Task = Rewrite the items below, substituting "Return a single click action" for every occurrence of "Output a click action" and keeping everything else the same.

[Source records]

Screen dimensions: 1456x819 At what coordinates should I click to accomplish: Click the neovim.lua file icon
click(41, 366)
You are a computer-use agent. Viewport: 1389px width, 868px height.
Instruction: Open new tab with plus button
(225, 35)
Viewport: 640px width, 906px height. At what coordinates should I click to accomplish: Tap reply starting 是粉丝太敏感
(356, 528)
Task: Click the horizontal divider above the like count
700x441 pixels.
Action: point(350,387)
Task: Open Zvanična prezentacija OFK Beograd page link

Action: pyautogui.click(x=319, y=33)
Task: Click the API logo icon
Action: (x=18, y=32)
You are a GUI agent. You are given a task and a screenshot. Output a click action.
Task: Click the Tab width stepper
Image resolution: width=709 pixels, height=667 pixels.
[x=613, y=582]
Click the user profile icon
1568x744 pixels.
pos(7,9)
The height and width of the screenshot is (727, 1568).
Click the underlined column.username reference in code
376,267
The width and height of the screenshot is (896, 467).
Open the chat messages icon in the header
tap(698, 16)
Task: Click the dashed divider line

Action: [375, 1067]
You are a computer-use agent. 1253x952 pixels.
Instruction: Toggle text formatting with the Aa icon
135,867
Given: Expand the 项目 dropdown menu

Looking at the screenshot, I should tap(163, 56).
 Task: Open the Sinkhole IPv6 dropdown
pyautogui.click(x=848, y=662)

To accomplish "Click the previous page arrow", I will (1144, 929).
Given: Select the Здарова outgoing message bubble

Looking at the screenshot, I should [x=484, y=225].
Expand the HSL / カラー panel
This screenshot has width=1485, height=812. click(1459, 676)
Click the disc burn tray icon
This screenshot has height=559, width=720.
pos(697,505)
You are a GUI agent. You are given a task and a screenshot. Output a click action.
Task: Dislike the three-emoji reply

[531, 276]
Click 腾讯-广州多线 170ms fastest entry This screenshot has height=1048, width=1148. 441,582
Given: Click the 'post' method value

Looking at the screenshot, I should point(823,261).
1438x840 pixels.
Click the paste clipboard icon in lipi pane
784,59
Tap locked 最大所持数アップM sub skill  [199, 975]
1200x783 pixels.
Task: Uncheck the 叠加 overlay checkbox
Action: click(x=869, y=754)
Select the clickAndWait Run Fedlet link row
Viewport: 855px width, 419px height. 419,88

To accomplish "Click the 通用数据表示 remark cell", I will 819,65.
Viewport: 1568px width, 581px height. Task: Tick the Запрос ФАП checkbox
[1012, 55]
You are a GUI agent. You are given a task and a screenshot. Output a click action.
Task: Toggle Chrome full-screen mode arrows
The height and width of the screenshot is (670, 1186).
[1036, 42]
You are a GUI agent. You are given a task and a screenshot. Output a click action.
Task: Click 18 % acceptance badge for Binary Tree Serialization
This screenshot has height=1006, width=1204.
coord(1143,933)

Final result =
Screen dimensions: 1456x819 At what coordinates should I click to accomplish: Click the neovim.lua file icon
click(41, 366)
You are a computer-use agent. Viewport: 1389px width, 868px height.
Instruction: Open new tab with plus button
(225, 35)
Viewport: 640px width, 906px height. At what coordinates should I click to accomplish: Tap reply starting 是粉丝太敏感
(356, 528)
Task: Click the horizontal divider above the like count
700x441 pixels.
Action: point(350,387)
Task: Open Zvanična prezentacija OFK Beograd page link

Action: pyautogui.click(x=319, y=33)
Task: Click the API logo icon
Action: (x=18, y=32)
You are a GUI agent. You are given a task and a screenshot. Return a single click action.
Task: Click the Tab width stepper
Image resolution: width=709 pixels, height=667 pixels.
[x=613, y=582]
Click the user profile icon
1568x744 pixels.
pos(7,9)
The height and width of the screenshot is (727, 1568).
Click the underlined column.username reference in code
376,267
The width and height of the screenshot is (896, 467).
Open the chat messages icon in the header
tap(698, 16)
Task: Click the dashed divider line

Action: [375, 1067]
You are a computer-use agent. 1253x952 pixels.
Instruction: Toggle text formatting with the Aa icon
135,867
Given: Expand the 项目 dropdown menu

Looking at the screenshot, I should tap(163, 56).
 Task: Open the Sinkhole IPv6 dropdown
pyautogui.click(x=848, y=662)

To accomplish "Click the previous page arrow", I will (1144, 929).
Given: Select the Здарова outgoing message bubble

Looking at the screenshot, I should [x=484, y=225].
Expand the HSL / カラー panel
This screenshot has width=1485, height=812. click(1459, 676)
Click the disc burn tray icon
This screenshot has height=559, width=720.
pos(697,505)
You are a GUI agent. You are given a task and a screenshot. Return a single click action.
Task: Dislike the three-emoji reply

[531, 276]
Click 腾讯-广州多线 170ms fastest entry This screenshot has height=1048, width=1148. 441,582
Given: Click the 'post' method value

Looking at the screenshot, I should point(823,261).
1438x840 pixels.
Click the paste clipboard icon in lipi pane
784,59
Tap locked 最大所持数アップM sub skill  [199, 975]
1200x783 pixels.
Task: Uncheck the 叠加 overlay checkbox
Action: click(x=869, y=754)
Select the clickAndWait Run Fedlet link row
Viewport: 855px width, 419px height. 419,88

To accomplish "Click the 通用数据表示 remark cell", I will 819,65.
Viewport: 1568px width, 581px height. Task: Tick the Запрос ФАП checkbox
[1012, 55]
You are a GUI agent. You are given a task and a screenshot. Return a single click action.
Task: Toggle Chrome full-screen mode arrows
The height and width of the screenshot is (670, 1186).
[1036, 42]
You are a GUI agent. You are given a task and a screenshot. Return a single click action.
Task: Click 18 % acceptance badge for Binary Tree Serialization
This screenshot has height=1006, width=1204.
coord(1143,933)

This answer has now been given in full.